Previous Technology Interaction Experiment

To test feasibility, and to assess the speed and scalability of the parallel mechanisms, a number of random queries were formulated and retrieval was performed using a fast serial algorithm running on a Macintosh Quadra 850 with 24M of Ram and the parallel algorithm running on the parallel CM-5 with 32 processors. The queries included recognition queries of the form "find all x with properties p1, p2, ... , pn" and structure queries of the form "find all x and y... with relations r1(x,y), r2(x,y), .., rn(x,y)..." Recognition queries have a single variable while structure queries have multiple variables. For example, recognition queries included "Retrieve all FMs that belong to the Air Force, have a maintenance function, have combat air capability, and have a POD-source of `in-place'" and "Retrieve all FMs attached to the Army that have a maintenance function and are destined for Sri Lanka." Structure queries included "Find 2 ULNs from the same service with the same destination" and "Find 2 ULNs from different services with the same destination and point-of-departure modes."

For the recognition queries, serial retrieval time varied from about 1 second to as much as 100 seconds. Parallel retrieval time remained below 1 second. For the structure matching queries, serial time ranged from about 90 seconds to as much as 1200 seconds (about 20 minutes). Parallel time remained under 5 seconds for all queries. These early results clearly indicated that the parallel retrieval algorithms performed well, and scales well to larger problems much better than serial algorithms. Based on these experiments, the decision was reached to expand the capabilities of the system, and to work towards a closer joining of ForMAT and CAPER.

Research Emphasis - High Performance Support for ForMAT

The testing of the parallel system revealed a number of places where performance improvements could occur. In addition, although the times of the initial experiments were encouraging, ongoing work on the knowledge representation system convinced us we could do substantially better. In particular, CAPER runs on top of a frame-based system called Parka. We have now reimplemented Parka to be able to run on a wide variety of generic supercomputers, as well as on smaller workstations and/or networks of personal computers (using an MPI protocol). The new version, running on an IBM SP2 with 16 processors, is approximately two orders of magnitude faster than the CM5 implementation. We have currently reimplemented all the CAPER functionality, especially the structure matching components, and are now reintegrating the system with the format system (see below). In the remainder of this section, we first describe experiments aimed at showing that the new version of Parka is substantially faster and more scalable than the old, thus making it more able to support the ForMAT system. In the second part, we discuss structure matching queries (the main queries needed to properly support ForMAT) and how they scale in the new implementation.

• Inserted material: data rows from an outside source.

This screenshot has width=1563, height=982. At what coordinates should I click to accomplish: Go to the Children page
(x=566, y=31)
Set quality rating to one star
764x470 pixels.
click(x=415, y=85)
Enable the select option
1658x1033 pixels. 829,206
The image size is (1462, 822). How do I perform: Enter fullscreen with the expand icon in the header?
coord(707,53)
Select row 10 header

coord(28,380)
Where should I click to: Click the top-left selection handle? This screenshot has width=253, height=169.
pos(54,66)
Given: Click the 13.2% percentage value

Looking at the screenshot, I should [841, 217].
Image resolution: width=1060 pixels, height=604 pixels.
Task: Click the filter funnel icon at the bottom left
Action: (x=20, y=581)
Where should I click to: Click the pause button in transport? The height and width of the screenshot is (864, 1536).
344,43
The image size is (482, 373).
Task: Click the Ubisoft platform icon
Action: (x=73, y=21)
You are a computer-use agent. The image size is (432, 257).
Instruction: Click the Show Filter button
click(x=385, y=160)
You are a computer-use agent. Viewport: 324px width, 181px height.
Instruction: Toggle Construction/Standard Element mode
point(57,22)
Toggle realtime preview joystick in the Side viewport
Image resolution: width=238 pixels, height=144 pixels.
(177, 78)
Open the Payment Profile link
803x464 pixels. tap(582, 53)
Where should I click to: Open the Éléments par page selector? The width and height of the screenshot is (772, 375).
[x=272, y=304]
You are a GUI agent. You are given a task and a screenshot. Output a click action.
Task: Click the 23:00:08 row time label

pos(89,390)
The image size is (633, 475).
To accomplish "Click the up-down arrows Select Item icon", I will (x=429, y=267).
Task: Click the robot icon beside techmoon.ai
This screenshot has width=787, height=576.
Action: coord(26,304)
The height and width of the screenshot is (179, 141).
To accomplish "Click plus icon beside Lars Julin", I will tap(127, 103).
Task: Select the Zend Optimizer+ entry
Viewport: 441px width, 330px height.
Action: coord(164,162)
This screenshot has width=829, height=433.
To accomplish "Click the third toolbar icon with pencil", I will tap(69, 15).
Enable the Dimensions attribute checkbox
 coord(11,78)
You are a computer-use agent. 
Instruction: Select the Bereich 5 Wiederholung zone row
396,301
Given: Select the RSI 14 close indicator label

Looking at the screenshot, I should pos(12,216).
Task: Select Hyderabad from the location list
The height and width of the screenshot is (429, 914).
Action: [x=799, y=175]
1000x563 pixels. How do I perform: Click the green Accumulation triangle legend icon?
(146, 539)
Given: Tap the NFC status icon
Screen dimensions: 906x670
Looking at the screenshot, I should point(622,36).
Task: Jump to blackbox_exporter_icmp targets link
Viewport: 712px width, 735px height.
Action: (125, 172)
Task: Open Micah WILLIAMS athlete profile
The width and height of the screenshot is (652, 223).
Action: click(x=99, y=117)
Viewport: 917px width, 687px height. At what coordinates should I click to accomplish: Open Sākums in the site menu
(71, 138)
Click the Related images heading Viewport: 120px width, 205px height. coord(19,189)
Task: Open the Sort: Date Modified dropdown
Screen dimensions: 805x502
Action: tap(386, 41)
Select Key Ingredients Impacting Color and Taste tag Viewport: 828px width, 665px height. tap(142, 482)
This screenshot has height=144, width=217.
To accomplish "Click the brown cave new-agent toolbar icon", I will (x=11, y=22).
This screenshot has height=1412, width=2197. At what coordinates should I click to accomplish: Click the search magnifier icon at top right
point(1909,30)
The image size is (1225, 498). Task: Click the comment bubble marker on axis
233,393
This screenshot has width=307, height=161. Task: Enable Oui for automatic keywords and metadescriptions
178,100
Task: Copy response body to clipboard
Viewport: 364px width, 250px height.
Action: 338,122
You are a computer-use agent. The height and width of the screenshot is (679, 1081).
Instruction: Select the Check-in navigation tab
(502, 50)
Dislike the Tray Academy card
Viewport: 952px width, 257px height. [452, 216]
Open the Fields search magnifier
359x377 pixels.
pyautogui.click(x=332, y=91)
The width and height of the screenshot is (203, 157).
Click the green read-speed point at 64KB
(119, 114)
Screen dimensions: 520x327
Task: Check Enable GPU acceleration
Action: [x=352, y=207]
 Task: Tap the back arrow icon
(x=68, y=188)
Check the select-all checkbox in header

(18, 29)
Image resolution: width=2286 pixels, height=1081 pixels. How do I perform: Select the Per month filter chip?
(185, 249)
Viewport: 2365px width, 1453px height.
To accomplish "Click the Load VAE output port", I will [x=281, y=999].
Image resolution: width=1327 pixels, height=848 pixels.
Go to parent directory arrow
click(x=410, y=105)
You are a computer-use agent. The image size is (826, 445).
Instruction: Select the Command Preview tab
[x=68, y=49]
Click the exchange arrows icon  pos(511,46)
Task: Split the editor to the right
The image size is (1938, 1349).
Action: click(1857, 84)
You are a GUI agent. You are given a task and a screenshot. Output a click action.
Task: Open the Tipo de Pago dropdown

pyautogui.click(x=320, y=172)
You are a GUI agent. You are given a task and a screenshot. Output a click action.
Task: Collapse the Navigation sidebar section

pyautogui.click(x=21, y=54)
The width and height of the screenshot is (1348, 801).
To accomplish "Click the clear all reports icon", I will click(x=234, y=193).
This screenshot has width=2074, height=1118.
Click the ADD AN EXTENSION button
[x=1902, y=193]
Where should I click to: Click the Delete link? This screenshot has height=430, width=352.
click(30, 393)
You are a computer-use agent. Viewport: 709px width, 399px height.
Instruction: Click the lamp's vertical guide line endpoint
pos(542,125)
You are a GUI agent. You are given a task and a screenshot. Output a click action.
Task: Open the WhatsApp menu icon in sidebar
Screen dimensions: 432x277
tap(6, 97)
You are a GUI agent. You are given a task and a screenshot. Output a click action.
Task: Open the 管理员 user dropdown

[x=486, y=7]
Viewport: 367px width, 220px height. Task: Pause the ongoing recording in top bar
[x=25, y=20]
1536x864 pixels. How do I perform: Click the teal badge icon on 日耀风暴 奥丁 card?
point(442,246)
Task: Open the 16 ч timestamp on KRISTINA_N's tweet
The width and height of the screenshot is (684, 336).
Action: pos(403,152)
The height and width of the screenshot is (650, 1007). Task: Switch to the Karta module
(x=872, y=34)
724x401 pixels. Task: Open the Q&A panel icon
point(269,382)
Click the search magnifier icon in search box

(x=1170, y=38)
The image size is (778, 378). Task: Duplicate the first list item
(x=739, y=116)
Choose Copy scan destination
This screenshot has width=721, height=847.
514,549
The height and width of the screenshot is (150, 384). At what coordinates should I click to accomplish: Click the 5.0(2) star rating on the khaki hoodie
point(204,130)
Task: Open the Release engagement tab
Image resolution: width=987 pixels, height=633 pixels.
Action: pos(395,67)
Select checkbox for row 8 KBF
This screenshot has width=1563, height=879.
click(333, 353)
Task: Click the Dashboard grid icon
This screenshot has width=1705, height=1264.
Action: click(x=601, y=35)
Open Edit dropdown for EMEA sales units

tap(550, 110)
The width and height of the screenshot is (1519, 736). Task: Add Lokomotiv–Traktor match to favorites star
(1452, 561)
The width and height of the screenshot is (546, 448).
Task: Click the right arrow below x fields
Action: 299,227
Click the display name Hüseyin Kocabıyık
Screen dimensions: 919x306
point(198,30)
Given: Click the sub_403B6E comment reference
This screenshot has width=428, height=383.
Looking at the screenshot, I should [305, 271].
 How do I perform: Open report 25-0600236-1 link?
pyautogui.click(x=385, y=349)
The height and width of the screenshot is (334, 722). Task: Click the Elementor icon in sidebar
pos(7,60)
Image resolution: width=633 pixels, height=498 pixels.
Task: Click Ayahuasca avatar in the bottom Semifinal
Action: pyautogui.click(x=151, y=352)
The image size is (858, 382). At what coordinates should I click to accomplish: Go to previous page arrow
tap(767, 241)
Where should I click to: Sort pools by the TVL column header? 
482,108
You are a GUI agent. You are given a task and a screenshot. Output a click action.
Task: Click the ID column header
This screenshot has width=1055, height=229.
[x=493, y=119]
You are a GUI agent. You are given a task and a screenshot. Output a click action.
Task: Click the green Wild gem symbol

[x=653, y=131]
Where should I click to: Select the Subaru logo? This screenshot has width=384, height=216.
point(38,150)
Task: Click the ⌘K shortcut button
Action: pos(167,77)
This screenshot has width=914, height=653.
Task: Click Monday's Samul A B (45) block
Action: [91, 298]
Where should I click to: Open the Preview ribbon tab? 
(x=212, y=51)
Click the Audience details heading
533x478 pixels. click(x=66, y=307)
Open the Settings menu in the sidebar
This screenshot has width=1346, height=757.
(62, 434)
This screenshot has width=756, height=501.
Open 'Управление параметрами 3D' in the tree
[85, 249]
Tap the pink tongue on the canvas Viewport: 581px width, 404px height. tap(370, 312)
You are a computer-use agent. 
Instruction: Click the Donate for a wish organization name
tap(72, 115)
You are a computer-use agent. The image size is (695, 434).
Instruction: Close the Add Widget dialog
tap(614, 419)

Testing recognition queries

  We have performed a number of tests on large KBs encoded in the PARKA system. The largest one we had used previously in testing the SIMD version of the system was the ontology of the CYC knowledge base developed at MCC [6]. As previously reported in [4], we encoded the ontology of version 8 of CYC into Parka. In our version, this ontology has about 32,000 frames and about 150,000 assertions relating them (property and ISA links). The biggest difference between the generated networks and CYC is that the test network had only a single property on the root, thus making all ``subgraphs'' equal to the entire KB. In CYC the ISA hierarchies under particular properties are only subnetworks of the full 32,000 frames.

We hoped to directly compare the SIMD and MIMD versions using queries on the CYC system, but most of the tests we'd run previously were, basically, too easy for the new version. In particular, the subnetworks in CYC are all much smaller than the smallest test network described in the previous section. For this reason simple queries like "What's the color of frames X" could not be used to show parallel effects -- their time was on the order of 50-100seconds on a single processor! Thus, instead of timing single inheritance queries, we generated a new class of recognition-like queries that were designed to stress the new system.

To start with, we tried the timing of recognition queries in some of CYC's largest subtrees. The results were quite promising, but again to fast for showing parallel speedups. For example, using the scan algorithms, we executed some recognitions with more then twenty conjuncts and had single processor response times of under of a second (compared with about 1 second for the SIMD system).

To further stress the scanning algorithms and to explore speedups, we designed a new set of inferences specifically to that purpose. In particular, we used queries that would include great amounts of both inheritance and recognition. These queries were of the following form: "Give me all the frames which have one or more properties in common with frame X". To be sure to get ``slow'' times, we ran these queries on frames in big ISA sub-hierarchies of CYC. Two of the biggest, plant and animal, were chosen for testing, since they had very large numbers (in the tens of thousands) of other frames which shared at least one property.

The execution time for the queries "Give me all the frames with the same properties as Animal" and " Give me all the frames with the same property as Plant" are presented in figure 1, which compares these times to the optimal speedup curve.


As one can see the recognition algorithm behaves very well. The efficiency is about 75%. That's very high in respect to the small amount of CPU time needed for the inheritance algorithm. The queries represented in figure 1 are much more complex then standard queries in CYC.

Representing structures for matching


Our description of the problem of structure matching follows that given in [10]. A knowledge base defines a set, P, of unary and binary predicates. Unary predicates have the form and binary predicates have the form , where each is a variable on the set of frames in the KB. An existential conjunctive expression on these predicates is a formula of the form , where . Our task is to retrieve all structures from memory which match a given conjunctive expression. Therefore, we would like to find all such satisfying assignments for the .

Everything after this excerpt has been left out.